- Directions -
The task calls for each line of the records below in which the word "will" appears.

-=-=-=-=-

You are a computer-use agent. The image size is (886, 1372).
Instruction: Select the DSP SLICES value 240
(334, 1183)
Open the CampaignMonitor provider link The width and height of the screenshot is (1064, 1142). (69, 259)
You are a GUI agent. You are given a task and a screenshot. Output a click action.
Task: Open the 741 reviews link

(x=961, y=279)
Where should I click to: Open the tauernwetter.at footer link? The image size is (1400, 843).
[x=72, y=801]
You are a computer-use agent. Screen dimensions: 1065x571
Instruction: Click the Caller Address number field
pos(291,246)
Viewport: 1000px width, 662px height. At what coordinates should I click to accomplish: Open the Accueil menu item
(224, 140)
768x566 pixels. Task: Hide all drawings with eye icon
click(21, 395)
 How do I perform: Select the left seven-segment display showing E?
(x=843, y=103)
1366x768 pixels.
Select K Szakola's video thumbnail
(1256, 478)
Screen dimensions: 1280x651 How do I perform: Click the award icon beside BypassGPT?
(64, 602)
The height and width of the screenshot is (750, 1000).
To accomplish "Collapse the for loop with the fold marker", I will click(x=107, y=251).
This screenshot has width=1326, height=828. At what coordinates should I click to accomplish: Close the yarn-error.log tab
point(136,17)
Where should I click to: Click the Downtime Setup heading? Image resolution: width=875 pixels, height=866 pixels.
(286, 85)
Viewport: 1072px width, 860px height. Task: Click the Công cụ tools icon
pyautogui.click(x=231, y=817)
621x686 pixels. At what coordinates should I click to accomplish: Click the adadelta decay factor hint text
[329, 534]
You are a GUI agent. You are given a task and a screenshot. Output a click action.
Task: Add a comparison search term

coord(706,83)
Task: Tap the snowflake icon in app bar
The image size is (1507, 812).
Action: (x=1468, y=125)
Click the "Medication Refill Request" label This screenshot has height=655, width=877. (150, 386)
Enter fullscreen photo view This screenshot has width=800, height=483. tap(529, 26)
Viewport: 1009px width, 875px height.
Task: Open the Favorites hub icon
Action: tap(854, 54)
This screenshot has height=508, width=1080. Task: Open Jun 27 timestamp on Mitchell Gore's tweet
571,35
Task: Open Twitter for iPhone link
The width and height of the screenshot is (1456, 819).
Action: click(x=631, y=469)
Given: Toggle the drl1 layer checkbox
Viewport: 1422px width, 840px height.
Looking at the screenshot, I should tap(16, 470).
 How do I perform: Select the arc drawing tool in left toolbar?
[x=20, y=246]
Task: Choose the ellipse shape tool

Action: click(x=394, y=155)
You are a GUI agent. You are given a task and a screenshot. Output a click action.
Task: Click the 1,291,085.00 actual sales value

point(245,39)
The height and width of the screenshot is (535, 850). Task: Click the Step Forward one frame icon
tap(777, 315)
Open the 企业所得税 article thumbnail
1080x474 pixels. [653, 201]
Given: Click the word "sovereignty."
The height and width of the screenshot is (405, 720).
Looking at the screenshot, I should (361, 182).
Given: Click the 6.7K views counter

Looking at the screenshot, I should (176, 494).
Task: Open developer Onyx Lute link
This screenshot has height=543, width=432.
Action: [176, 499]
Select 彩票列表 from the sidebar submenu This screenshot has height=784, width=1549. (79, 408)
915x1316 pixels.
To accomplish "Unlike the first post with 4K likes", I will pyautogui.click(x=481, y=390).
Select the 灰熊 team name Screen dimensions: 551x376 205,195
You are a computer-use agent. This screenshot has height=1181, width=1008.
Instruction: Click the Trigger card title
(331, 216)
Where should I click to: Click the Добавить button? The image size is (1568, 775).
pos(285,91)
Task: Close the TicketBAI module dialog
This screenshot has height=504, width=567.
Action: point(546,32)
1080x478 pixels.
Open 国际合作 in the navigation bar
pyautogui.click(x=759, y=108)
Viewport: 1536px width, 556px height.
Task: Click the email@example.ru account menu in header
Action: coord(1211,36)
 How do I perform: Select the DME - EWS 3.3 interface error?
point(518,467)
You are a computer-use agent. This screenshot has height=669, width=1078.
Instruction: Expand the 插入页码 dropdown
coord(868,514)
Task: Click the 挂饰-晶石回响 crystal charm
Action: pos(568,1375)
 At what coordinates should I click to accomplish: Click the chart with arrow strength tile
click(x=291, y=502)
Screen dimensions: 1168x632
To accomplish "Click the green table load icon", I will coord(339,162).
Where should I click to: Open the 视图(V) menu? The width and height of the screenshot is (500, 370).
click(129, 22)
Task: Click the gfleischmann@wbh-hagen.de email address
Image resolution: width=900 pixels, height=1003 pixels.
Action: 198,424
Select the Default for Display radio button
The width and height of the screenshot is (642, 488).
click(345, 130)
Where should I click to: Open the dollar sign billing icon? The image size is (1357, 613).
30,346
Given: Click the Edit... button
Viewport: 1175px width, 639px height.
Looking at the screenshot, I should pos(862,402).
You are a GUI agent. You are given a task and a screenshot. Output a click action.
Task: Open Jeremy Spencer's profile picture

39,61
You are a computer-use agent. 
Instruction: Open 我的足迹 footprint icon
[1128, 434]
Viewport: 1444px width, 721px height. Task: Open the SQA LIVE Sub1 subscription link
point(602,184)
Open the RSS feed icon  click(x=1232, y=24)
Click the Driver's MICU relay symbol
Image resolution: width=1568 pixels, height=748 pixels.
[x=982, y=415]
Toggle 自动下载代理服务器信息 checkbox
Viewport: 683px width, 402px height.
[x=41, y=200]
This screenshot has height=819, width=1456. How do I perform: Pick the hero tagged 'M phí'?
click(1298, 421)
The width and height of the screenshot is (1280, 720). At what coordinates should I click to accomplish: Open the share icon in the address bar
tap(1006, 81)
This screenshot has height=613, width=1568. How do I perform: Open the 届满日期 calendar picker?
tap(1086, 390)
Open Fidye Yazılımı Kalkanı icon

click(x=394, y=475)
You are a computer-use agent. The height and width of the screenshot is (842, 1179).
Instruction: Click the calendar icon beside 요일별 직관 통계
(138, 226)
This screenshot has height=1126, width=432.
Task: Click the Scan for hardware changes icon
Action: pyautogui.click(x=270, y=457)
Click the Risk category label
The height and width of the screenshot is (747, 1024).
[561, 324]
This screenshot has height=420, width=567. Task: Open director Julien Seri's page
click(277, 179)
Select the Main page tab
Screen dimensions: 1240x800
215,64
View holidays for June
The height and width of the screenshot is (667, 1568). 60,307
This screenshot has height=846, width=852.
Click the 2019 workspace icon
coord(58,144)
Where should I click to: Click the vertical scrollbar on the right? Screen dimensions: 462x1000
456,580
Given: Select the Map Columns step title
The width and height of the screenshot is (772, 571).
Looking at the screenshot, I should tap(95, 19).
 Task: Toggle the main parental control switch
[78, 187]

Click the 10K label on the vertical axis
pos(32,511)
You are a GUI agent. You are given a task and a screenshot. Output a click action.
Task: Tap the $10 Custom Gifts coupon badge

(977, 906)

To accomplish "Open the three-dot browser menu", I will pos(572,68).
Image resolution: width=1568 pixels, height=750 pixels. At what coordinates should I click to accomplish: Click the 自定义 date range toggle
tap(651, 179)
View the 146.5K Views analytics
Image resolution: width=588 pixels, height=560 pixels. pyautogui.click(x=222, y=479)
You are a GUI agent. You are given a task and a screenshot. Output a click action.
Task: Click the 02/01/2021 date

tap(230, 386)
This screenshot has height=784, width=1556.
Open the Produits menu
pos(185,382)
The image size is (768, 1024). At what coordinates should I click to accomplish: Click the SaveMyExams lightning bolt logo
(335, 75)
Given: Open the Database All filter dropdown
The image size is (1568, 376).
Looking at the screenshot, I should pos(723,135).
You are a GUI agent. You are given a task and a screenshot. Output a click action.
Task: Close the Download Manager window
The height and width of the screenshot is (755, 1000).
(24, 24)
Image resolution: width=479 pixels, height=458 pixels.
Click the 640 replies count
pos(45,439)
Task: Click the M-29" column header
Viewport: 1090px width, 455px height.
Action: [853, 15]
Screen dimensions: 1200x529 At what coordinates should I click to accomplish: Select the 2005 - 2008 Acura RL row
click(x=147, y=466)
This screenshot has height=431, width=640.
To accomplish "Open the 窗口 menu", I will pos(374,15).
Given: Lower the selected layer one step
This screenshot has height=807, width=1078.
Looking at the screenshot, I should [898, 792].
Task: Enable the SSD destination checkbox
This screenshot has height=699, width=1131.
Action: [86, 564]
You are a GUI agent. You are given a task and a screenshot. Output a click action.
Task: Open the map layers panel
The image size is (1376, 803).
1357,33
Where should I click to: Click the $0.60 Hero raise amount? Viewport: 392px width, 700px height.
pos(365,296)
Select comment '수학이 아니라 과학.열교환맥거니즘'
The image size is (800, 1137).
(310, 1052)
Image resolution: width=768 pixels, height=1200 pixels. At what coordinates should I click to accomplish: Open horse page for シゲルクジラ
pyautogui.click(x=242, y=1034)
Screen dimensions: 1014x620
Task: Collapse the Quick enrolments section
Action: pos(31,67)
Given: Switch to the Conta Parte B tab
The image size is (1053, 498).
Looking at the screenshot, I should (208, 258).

-=-=-=-=-

- Expected output -
To accomplish "Collapse the for loop with the fold marker", I will click(x=107, y=251).
To accomplish "Unlike the first post with 4K likes", I will pyautogui.click(x=481, y=390).
To accomplish "Click the green table load icon", I will coord(339,162).
To accomplish "Open the three-dot browser menu", I will pos(572,68).
To accomplish "Open the 窗口 menu", I will pos(374,15).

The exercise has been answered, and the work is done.